BY Jacob Korevaar
2013-03-09
| Title | Tauberian Theory PDF eBook |
| Author | Jacob Korevaar |
| Publisher | Springer Science & Business Media |
| Pages | 497 |
| Release | 2013-03-09 |
| Genre | Mathematics |
| ISBN | 3662102250 |
Tauberian theory compares summability methods for series and integrals, helps to decide when there is convergence, and provides asymptotic and remainder estimates. The author shows the development of the theory from the beginning and his expert commentary evokes the excitement surrounding the early results.

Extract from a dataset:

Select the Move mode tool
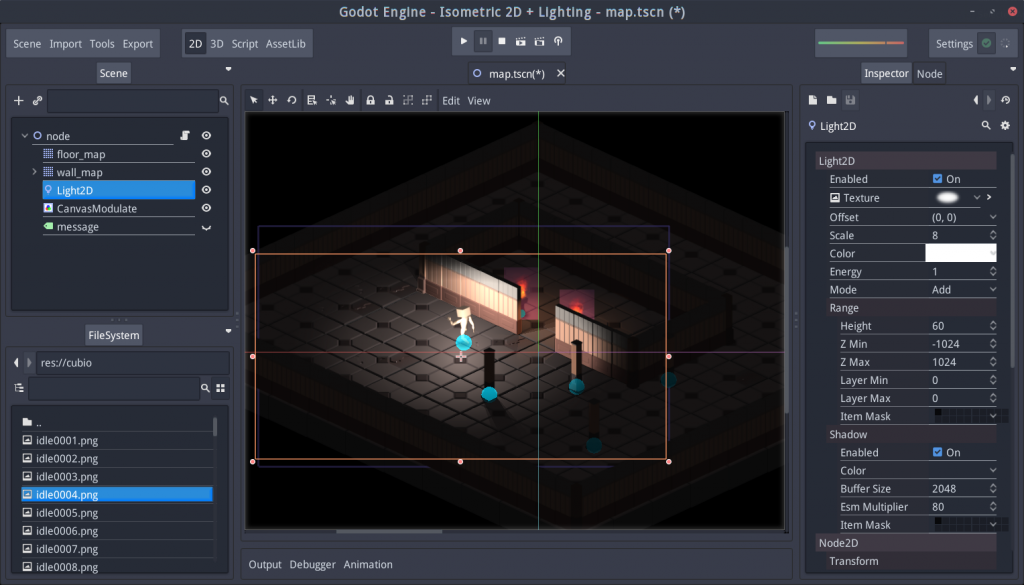This screenshot has width=1024, height=585. coord(272,100)
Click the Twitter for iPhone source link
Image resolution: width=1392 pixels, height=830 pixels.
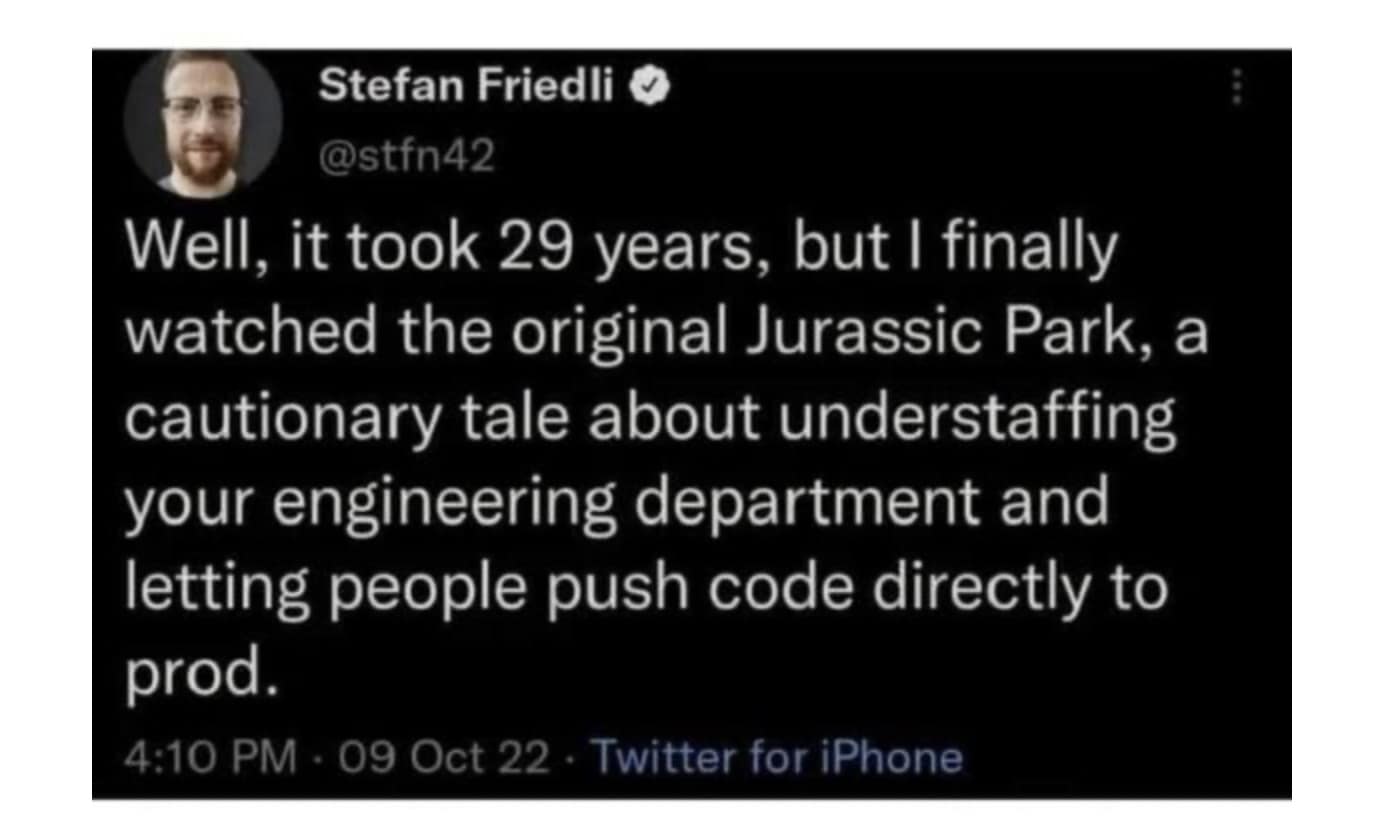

He shows the fascination of the difficult Hardy-Littlewood theorems and of an unexpected simple proof, and extolls Wiener's breakthrough based on Fourier theory. There are the spectacular "high-indices" theorems and Karamata's "regular variation", which permeates probability theory. The author presents Gelfand's elegant algebraic treatment of Wiener theory and his own distributional approach. There is also a new unified theory for Borel and "circle" methods. The text describes many Tauberian ways to the prime number theorem. A large bibliography and a substantial index round out the book.
BY
1960
| Title | Wiener's General Tauberian Theory PDF eBook |
| Author | |
| Publisher | |
| Pages | 134 |
| Release | 1960 |
| Genre | |
| ISBN | |
BY J. van de Lune
1986
| Title | An Introduction to Tauberian Theory PDF eBook |
| Author | J. van de Lune |
| Publisher | |
| Pages | 120 |
| Release | 1986 |
| Genre | Fourier transformations |
| ISBN | |
BY George Samuel Jordan
1971
| Title | General Ratio-Tauberian Theorems and Some Problems in the Theory of Entire Functions PDF eBook |
| Author | George Samuel Jordan |
| Publisher | |
| Pages | 212 |
| Release | 1971 |
| Genre | |
| ISBN | |
BY V.P. Havin
2012-12-06
| Title | Commutative Harmonic Analysis II PDF eBook |
| Author | V.P. Havin |
| Publisher | Springer Science & Business Media |
| Pages | 335 |
| Release | 2012-12-06 |
| Genre | Mathematics |
| ISBN | 3642589464 |
Classical harmonic analysis is an important part of modern physics and mathematics, comparable in its significance with calculus. Created in the 18th and 19th centuries as a distinct mathematical discipline it continued to develop, conquering new unexpected areas and producing impressive applications to a multitude of problems. It is widely understood that the explanation of this miraculous power stems from group theoretic ideas underlying practically everything in harmonic analysis. This book is an unusual combination of the general and abstract group theoretic approach with a wealth of very concrete topics attractive to everybody interested in mathematics. Mathematical literature on harmonic analysis abounds in books of more or less abstract or concrete kind, but the lucky combination as in this volume can hardly be found.
BY Adriaan C. Zaanen
2012-12-06
| Title | Continuity, Integration and Fourier Theory PDF eBook |
| Author | Adriaan C. Zaanen |
| Publisher | Springer Science & Business Media |
| Pages | 258 |
| Release | 2012-12-06 |
| Genre | Mathematics |
| ISBN | 3642738850 |
This book is a textbook for graduate or advanced undergraduate students in mathematics and (or) mathematical physics. It is not primarily aimed, therefore, at specialists (or those who wish to become specialists) in integra tion theory, Fourier theory and harmonic analysis, although even for these there might be some points of interest in the book (such as for example the simple remarks in Section 15). At many universities the students do not yet get acquainted with Lebesgue integration in their first and second year (or sometimes only with the first principles of integration on the real line ). The Lebesgue integral, however, is indispensable for obtaining a familiarity with Fourier series and Fourier transforms on a higher level; more so than by us ing only the Riemann integral. Therefore, we have included a discussion of integration theory - brief but with complete proofs - for Lebesgue measure in Euclidean space as well as for abstract measures. We give some emphasis to subjects of which an understanding is necessary for the Fourier theory in the later chapters. In view of the emphasis in modern mathematics curric ula on abstract subjects (algebraic geometry, algebraic topology, algebraic number theory) on the one hand and computer science on the other, it may be useful to have a textbook available (not too elementary and not too spe cialized) on the subjects - classical but still important to-day - which are mentioned in the title of this book.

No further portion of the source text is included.